First, I noticed a cool pattern in the problem: $\int_{0}^{1} x e^{-x^{2}} d x$. It has $e$ to the power of something (that's $-x^2$), and outside there's an $x$. I remembered from my math tricks that if the "something" (like $-x^2$) has its derivative (which is $-2x$) almost completely outside, it means we can make a super smart switch!

1. **Make a "Smart Switch"**: Let's call the "something" in the power, say, "Blob" ($\text{Blob} = -x^2$).
Now, if "Blob" changes a tiny bit ($d\text{Blob}$), it's related to how $x$ changes ($dx$). We know that $d\text{Blob} = -2x dx$.
But in our problem, we only have $x dx$, not $-2x dx$. So, we can rearrange it: $x dx = -\frac{1}{2} d\text{Blob}$.

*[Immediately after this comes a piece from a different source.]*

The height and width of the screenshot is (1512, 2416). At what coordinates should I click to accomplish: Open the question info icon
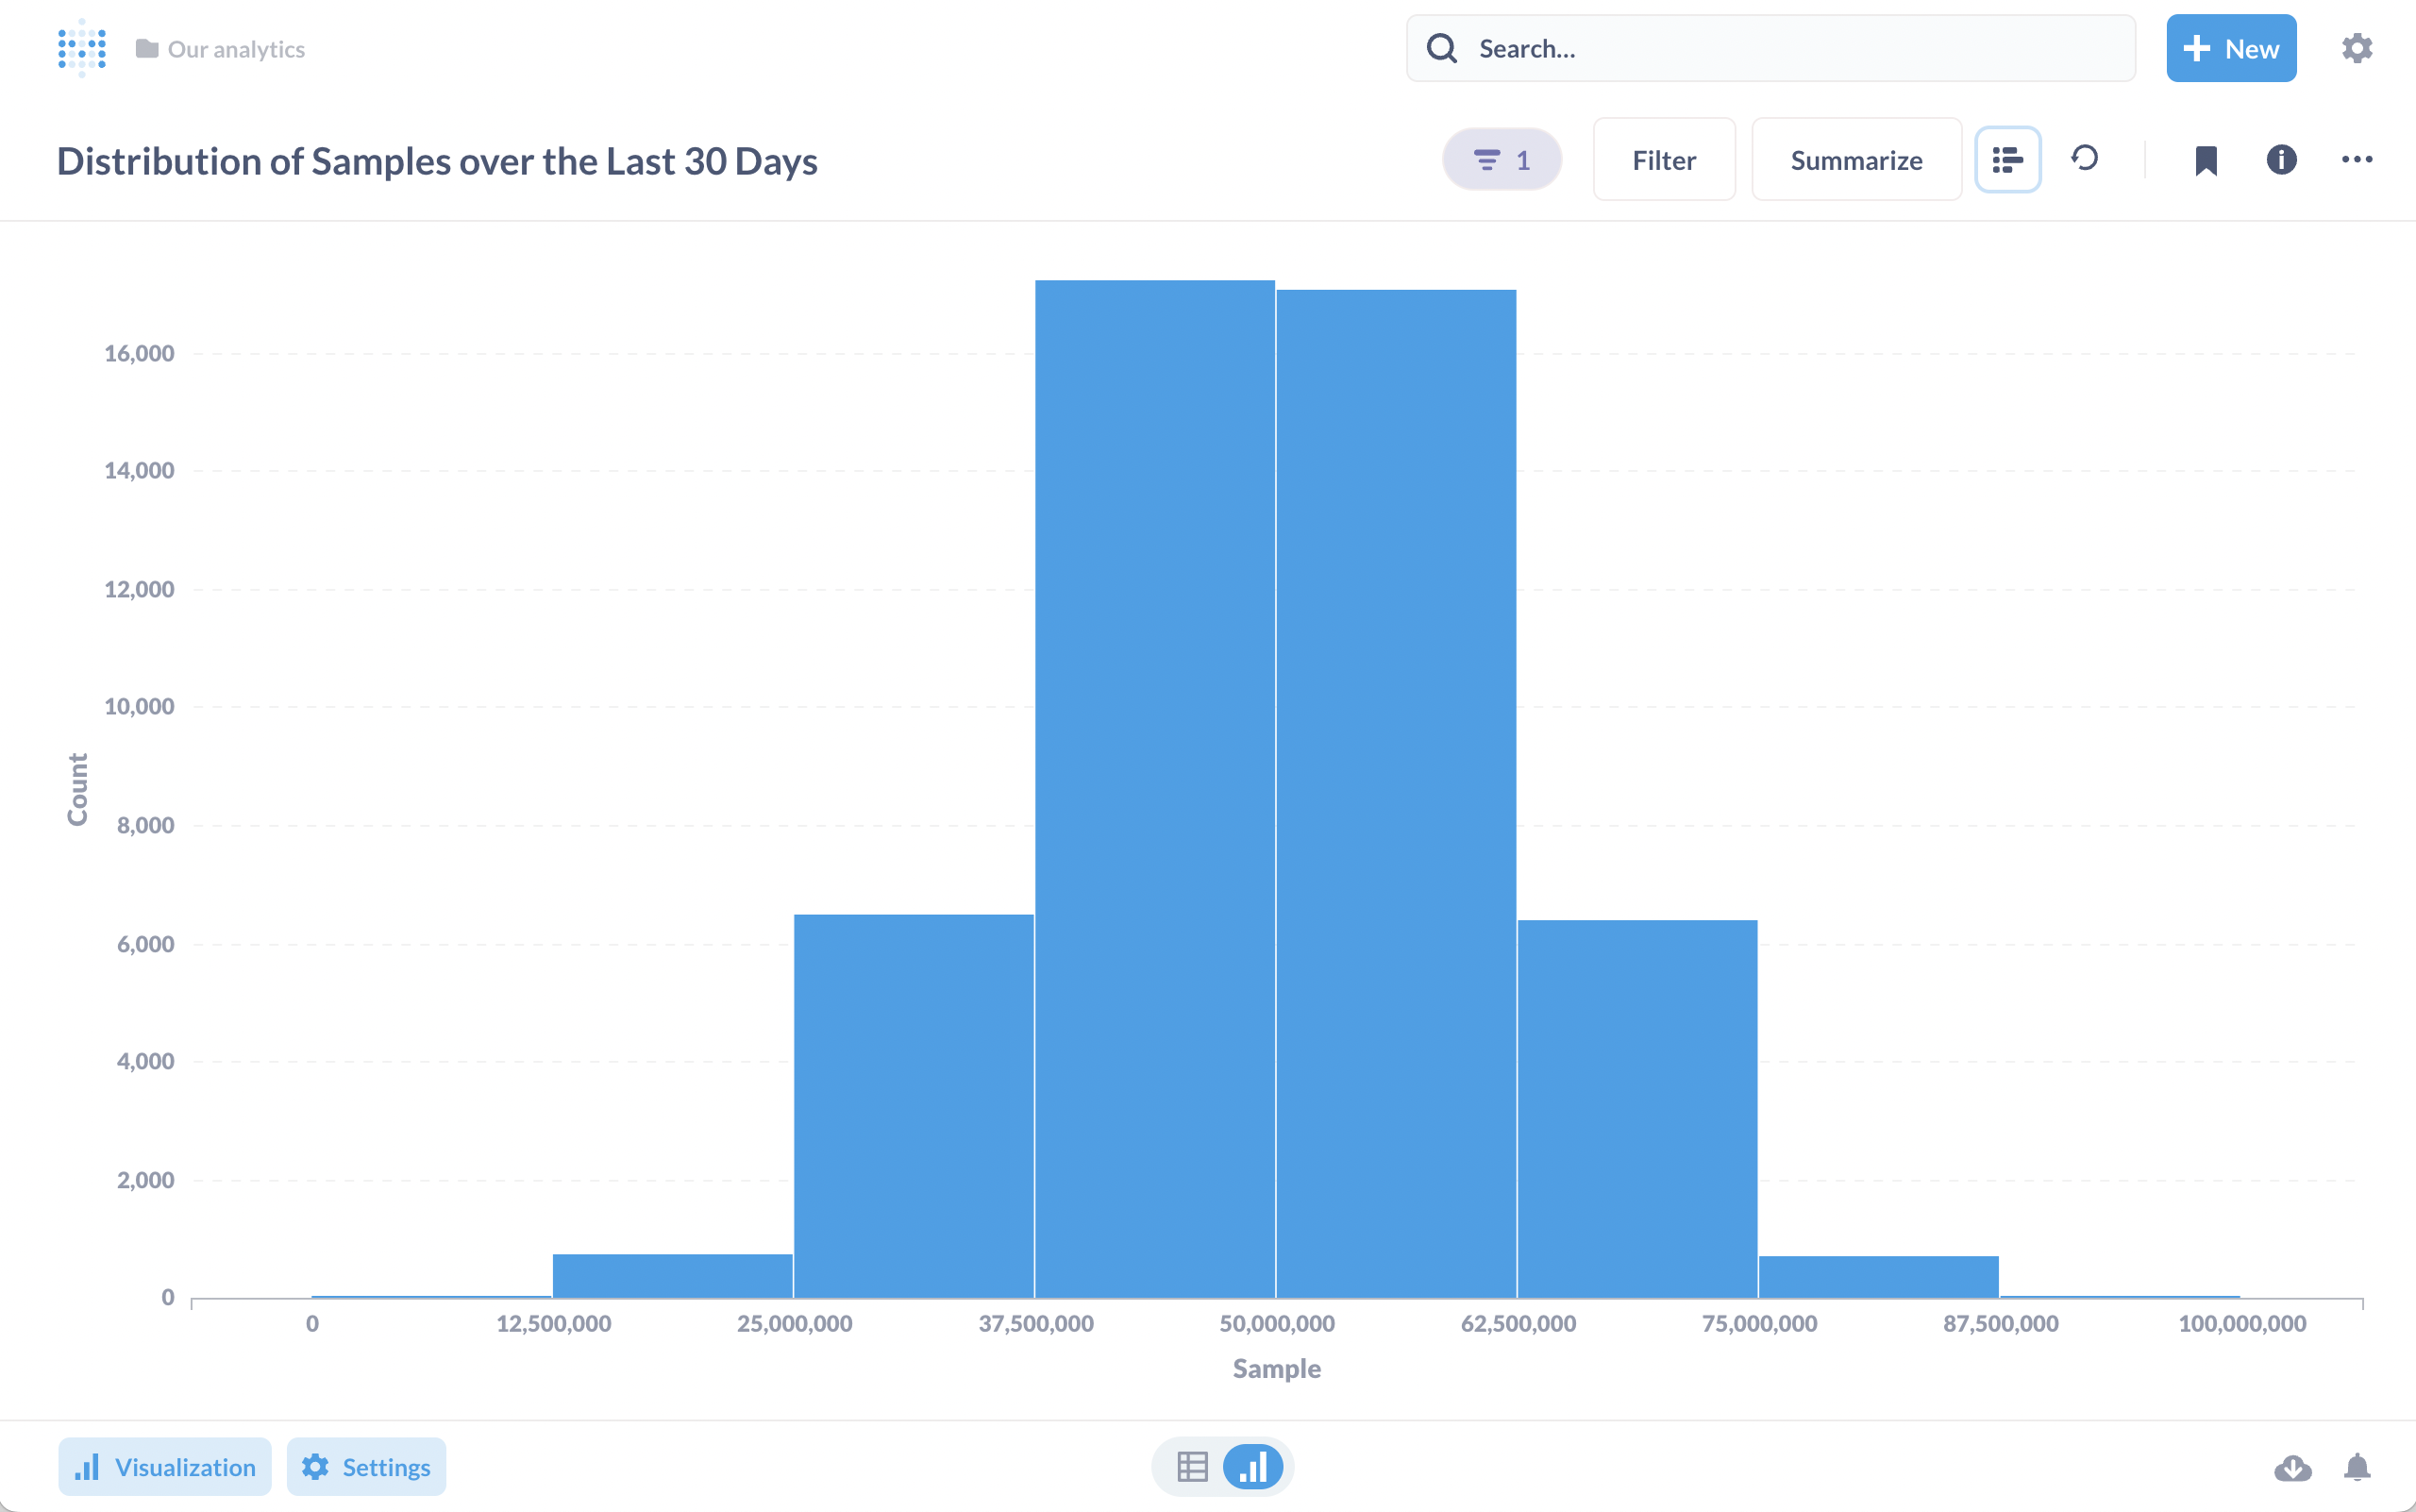pos(2281,160)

2. **Change the "Start" and "End" Points**: Since we're switching from $x$ to "Blob", our starting point (0) and ending point (1) for $x$ also need to become "Blob" points.
When $x=0$, $\text{Blob} = -(0)^2 = 0$.
When $x=1$, $\text{Blob} = -(1)^2 = -1$.
So, our integral will now go from $0$ to $-1$.

3. **Rewrite the Problem**: Now we can write the whole problem using "Blob" instead of $x$:
Original: $\int_{0}^{1} x e^{-x^{2}} d x$
Smart Switch Version: $\int_{0}^{-1} e^{\text{Blob}} (-\frac{1}{2} d\text{Blob})$
I can pull the $-\frac{1}{2}$ out to the front because it's a constant multiplier: $-\frac{1}{2} \int_{0}^{-1} e^{\text{Blob}} d\text{Blob}$

4. **Solve the "e" Problem**: The coolest thing about $e$ is that when you find its "anti-derivative" (which is like finding the original function that got differentiated), it's just $e$ itself!
So, $\int e^{\text{Blob}} d\text{Blob} = e^{\text{Blob}}$.
Now, we need to apply our "start" and "end" points: $-\frac{1}{2} [e^{\text{Blob}}]_{0}^{-1}$

5. **Plug in the Numbers**: This means we first put the top "end" point into $e^{\text{Blob}}$, then subtract what we get when we put the bottom "start" point into $e^{\text{Blob}}$.
$-\frac{1}{2} (e^{-1} - e^{0})$

6. **Simplify and Get the Final Answer**:
Remember that $e^{-1}$ is the same as $\frac{1}{e}$.
And any number raised to the power of $0$ is $1$, so $e^{0} = 1$.
So, we have: $-\frac{1}{2} (\frac{1}{e} - 1)$
Let's make it look nicer by getting a common denominator inside the parenthesis:
$-\frac{1}{2} (\frac{1}{e} - \frac{e}{e})$
$= -\frac{1}{2} (\frac{1-e}{e})$
Now, multiply it out: $\frac{-(1-e)}{2e}$
And finally, flip the sign in the numerator to get rid of the minus outside: $\frac{e-1}{2e}$

That's how I got the answer! It's like finding the exact amount of "stuff" under that curvy line!